Mumbai, October 13: The Bombay High Court on Monday asked the Centre why it does not have a statutory mechanism for content generated on electronic media similar to the Press Council of India, which regulates the print media in the country.

Referring to absence of action over media trial, the court said, “There are so many orders passed by the Supreme Court. Nobody cares.”

The division bench of Chief Justice Dipankar Datta and Justice Girish S Kulkarni asked the Centre: “Is there a statutory mechanism for broadcasters? When you have a Press Council of India for print media, why do not you have a similar mechanism for electronic media? Why should they have an open hand?”

Additional Solicitor General Anil Singh, representing the government, told the court, “It is not as if the government is not doing anything. It does take action on complaints received against channels. There are other mechanisms. It is to ensure that the media remains independent. But ultimately, the government cannot control everything. The press has freedom and its rights.”

Seeking responses from the Centre and the broadcasters’ associations, the court posted further hearing to Wednesday, The Indian Express reported.

The division bench is hearing multiple PILs related to media coverage in the probe into actor Sushant Singh Rajput’s death, including one by activists Nilesh Navlakha, Mahibub D Shaikh and Subhash Chander Chaba through senior counsel Devadatt Kamat along with advocates Rajesh Inamdar and Shashwat Anand. Their PIL states that the nature of reporting by TV channels is one of “sensationalism”, which is adversely impacting the ongoing CBI probe into the case.

The court is also hearing other PILs filed by eight former senior police officers from Maharashtra and an NGO, seeking restraining orders against “media trial” in the case.

In their plea, the activists submitted that news channels need to scrupulously follow the Programme Code as per the Cable Television Networks (Regulation) Act, 1995, and the Centre has to issue relevant directions in this regard.

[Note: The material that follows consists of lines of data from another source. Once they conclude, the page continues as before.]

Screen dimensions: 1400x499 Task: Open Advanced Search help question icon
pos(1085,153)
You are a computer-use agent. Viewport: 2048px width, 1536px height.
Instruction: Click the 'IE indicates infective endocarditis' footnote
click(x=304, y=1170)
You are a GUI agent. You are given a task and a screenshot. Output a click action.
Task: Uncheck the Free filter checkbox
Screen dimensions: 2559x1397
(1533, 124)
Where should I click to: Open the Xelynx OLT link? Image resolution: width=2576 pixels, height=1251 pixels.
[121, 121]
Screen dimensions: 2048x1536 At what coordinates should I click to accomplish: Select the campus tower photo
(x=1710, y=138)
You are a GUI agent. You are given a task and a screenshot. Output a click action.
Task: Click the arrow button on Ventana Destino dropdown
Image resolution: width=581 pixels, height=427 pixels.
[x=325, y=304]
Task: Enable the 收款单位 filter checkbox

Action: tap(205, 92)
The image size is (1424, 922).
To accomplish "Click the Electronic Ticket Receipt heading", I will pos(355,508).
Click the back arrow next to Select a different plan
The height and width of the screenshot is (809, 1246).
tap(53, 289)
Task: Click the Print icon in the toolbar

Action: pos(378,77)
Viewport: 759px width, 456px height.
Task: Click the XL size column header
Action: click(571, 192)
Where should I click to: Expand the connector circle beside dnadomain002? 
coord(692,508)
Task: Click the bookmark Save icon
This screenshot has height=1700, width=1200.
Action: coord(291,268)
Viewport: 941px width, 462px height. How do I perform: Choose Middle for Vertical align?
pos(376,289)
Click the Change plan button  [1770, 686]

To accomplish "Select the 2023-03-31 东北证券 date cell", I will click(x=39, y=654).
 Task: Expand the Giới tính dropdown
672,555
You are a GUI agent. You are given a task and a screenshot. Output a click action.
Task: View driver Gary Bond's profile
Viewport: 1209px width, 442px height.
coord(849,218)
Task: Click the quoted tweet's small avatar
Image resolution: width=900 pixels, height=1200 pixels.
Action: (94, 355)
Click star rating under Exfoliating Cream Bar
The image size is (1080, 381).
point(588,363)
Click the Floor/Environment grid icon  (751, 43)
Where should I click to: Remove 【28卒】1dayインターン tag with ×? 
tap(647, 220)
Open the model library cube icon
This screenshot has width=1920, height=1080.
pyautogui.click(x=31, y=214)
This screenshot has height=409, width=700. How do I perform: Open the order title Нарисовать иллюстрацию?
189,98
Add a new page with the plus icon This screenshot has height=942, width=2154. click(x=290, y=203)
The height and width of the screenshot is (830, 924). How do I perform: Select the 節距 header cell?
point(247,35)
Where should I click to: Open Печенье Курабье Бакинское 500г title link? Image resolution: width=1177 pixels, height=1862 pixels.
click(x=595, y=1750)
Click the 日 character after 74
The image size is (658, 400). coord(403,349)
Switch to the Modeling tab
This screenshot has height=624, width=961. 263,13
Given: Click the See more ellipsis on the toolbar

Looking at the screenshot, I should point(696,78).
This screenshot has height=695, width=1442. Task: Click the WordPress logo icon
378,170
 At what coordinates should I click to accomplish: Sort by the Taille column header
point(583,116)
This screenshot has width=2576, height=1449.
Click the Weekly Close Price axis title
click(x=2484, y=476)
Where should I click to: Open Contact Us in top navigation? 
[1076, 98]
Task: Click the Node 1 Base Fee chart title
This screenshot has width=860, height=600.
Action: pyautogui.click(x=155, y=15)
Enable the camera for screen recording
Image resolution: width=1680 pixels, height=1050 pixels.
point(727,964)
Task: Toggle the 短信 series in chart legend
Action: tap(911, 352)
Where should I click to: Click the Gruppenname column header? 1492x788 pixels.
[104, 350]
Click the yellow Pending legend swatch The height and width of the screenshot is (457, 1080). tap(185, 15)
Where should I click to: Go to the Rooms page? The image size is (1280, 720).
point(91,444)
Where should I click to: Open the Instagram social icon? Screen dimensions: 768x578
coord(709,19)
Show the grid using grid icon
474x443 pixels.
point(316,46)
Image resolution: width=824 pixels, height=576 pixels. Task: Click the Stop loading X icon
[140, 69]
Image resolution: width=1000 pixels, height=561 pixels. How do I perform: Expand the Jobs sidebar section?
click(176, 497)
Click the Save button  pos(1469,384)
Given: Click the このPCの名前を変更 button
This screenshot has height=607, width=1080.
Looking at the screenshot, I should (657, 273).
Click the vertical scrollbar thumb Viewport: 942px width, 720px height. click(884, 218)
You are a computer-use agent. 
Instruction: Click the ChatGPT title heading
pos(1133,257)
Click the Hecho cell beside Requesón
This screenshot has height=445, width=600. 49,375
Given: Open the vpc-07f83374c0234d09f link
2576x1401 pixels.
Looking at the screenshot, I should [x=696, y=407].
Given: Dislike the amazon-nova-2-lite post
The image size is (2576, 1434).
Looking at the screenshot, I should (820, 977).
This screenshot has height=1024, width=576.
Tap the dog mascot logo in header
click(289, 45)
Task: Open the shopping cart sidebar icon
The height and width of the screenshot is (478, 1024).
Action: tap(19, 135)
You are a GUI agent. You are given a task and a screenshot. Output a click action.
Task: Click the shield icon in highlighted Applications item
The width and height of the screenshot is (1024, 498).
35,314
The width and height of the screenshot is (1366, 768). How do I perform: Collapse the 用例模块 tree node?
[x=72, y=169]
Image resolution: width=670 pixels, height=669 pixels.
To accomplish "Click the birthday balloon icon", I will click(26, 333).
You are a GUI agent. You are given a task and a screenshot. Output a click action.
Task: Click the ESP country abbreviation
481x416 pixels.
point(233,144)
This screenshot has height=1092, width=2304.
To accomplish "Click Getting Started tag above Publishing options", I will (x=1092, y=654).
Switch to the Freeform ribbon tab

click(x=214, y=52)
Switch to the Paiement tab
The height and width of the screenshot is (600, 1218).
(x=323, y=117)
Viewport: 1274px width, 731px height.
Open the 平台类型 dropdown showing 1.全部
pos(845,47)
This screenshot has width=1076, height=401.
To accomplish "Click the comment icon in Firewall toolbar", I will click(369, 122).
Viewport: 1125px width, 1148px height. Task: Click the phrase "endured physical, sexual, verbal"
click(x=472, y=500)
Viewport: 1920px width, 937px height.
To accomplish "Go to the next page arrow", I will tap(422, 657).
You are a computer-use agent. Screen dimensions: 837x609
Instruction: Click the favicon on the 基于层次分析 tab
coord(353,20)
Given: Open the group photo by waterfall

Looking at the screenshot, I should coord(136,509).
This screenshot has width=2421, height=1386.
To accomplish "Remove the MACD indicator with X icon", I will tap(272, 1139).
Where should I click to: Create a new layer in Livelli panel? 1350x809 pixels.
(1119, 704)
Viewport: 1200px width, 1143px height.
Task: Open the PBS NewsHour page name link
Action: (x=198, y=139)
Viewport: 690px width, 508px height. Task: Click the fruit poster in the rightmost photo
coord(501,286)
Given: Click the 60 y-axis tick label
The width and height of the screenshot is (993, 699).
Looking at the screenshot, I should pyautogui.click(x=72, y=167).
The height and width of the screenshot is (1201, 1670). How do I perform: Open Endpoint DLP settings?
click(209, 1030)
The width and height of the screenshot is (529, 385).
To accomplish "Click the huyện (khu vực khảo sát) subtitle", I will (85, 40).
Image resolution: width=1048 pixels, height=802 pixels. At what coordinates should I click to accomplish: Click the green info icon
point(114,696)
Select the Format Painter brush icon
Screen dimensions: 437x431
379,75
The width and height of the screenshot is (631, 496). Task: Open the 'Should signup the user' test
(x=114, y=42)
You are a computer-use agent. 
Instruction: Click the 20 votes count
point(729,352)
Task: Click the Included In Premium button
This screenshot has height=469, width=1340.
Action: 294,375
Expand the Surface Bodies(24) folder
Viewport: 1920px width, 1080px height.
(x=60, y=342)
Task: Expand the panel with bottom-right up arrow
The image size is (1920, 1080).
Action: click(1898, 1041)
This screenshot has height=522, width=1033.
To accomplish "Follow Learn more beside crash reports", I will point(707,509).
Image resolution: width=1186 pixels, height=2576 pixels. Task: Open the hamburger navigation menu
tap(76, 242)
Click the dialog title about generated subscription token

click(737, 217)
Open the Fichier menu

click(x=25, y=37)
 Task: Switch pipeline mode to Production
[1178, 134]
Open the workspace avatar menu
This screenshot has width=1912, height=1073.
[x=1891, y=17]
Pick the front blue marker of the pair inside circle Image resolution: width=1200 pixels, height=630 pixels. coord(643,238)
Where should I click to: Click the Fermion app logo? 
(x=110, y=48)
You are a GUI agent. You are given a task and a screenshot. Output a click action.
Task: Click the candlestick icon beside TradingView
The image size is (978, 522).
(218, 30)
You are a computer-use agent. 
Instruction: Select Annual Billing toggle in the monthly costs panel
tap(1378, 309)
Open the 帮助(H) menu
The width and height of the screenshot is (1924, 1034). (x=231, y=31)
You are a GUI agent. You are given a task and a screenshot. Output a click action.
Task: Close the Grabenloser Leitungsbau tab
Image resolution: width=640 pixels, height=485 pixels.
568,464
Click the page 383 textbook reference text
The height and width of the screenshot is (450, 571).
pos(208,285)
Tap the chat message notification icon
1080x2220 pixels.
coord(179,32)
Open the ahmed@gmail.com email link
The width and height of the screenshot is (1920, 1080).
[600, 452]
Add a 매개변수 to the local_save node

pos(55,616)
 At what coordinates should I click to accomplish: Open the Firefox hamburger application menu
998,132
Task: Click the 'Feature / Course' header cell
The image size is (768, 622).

Senior counsel Kamat argued that when a matter is pending investigation, or is at the stage of trial, publishing material that tends to portray a particular outcome amounts to contempt, and action is required against such acts. He said that when complaints were made to the Centre regarding TV media’s coverage of the Rajput death case, instead of complying with its own mechanisms to deal with violation of Programme Code the government sent them to private organisations such as the News Broadcasters Association (NBA).

“When the Central government has a regime in place, where is the question of it abdicating its duties and asking private self-appointed organisations to look into acts of egregiousness,” Kamat asked.

He also alleged that information was leaked to the media by investigating agencies probing into the case. “The question is whether this outsourcing (of) responsibility to private bodies is permissible, or whether government authorities have to be responsible to enforce what the law provides,” he submitted.

Kamat also argued that “media trial” violates an accused person’s right to life with dignity and personal liberty, guaranteed under Article 21 of the Constitution, and also amounts to interference in administration of justice.

The court asked ASG Singh on action taken over complaints filed in the case.

The court also referred to an affidavit filed by the Centre, stating that the Union I&B Ministry had earlier submitted that the question of media trial in the case was referred to NBA and the News Broadcasting Standards Authority (NBSA) for a probe. 

The affidavit stated that the government has an inter-ministerial committee to review decisions after the complaint is dealt with by these authorities. The bench sought to know who can impose penalties against news channels and said this was not clarified in the Centre’s affidavit in reply to the pleas.